Rey Dorta (born Reinaldo J. Dorta, Jr. on October 28, 1969, in Miami Beach, Florida) is an American attorney based in Coral Gables, Florida.

Education
Dorta was born to Cuban parents who immigrated to the United States in 1968.  He was raised in the lower to middle-class neighborhood of Allapattah and attended Corpus Christi Grammar School, graduating in 1983.  He briefly attended Immaculate La Salle in 1984 and went to Archbishop Curley-Notre Dame High School, graduating in 1987.
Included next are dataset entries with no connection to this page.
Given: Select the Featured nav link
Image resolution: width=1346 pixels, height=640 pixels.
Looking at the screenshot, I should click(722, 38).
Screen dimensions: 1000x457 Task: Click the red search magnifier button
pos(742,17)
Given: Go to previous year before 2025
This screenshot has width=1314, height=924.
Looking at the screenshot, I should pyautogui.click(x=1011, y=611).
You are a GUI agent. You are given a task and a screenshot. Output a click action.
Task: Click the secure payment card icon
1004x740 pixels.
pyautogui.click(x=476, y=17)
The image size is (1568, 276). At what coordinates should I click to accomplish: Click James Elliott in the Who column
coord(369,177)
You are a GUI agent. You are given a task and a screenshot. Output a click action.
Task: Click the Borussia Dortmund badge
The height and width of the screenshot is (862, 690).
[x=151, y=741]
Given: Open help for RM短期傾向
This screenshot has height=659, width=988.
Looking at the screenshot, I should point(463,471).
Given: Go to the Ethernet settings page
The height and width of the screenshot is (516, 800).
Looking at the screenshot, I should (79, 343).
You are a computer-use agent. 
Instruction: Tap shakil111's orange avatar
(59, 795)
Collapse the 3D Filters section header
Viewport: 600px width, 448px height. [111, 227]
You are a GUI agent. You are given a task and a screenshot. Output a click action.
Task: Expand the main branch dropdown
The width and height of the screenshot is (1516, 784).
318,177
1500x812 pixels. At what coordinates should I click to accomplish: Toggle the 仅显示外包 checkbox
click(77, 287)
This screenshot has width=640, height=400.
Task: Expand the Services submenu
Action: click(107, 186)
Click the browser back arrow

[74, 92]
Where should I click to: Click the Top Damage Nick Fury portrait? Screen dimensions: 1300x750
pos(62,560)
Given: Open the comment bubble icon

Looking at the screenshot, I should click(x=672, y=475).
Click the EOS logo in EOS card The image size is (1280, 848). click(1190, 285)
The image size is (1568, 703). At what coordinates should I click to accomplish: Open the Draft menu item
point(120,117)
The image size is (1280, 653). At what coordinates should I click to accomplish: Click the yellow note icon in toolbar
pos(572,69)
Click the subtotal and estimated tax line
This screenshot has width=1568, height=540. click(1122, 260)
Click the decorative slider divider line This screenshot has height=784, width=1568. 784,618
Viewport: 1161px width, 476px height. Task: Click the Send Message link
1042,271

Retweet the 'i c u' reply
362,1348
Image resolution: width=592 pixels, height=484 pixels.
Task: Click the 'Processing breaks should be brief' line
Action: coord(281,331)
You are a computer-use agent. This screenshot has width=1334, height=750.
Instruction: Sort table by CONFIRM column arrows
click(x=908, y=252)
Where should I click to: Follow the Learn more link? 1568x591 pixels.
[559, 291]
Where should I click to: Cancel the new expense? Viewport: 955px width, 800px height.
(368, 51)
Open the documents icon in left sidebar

In 1992 he obtained a Bachelor of Science, followed by a Master of Science from Florida International University.  After obtaining his Juris Doctor from the University of Akron, in 1996 he became a prosecutor for the Miami-Dade County State Attorney's Office, gaining ample trial experience. He further gained invaluable experience working for a plaintiff's personal injury firm as well as being staff counsel for Chartis, formerly AIG Insurance.

Career
Dorta is a shareholder and one of the founding partners (the other is Omar Ortega) of Dorta & Ortega, P.A., a Coral Gables firm concentrating on Criminal Defense, Commercial Litigation, Personal Injury, Workers' Compensation, Real Estate, Overtime Claims and Defenses, and International Arbitration. He is an AV Preeminent rated lawyer scoring a 5.0 out of 5.0 which is a significant rating accomplishment - a testament to the fact that a lawyer's peers rank him at the highest level of professional excellence.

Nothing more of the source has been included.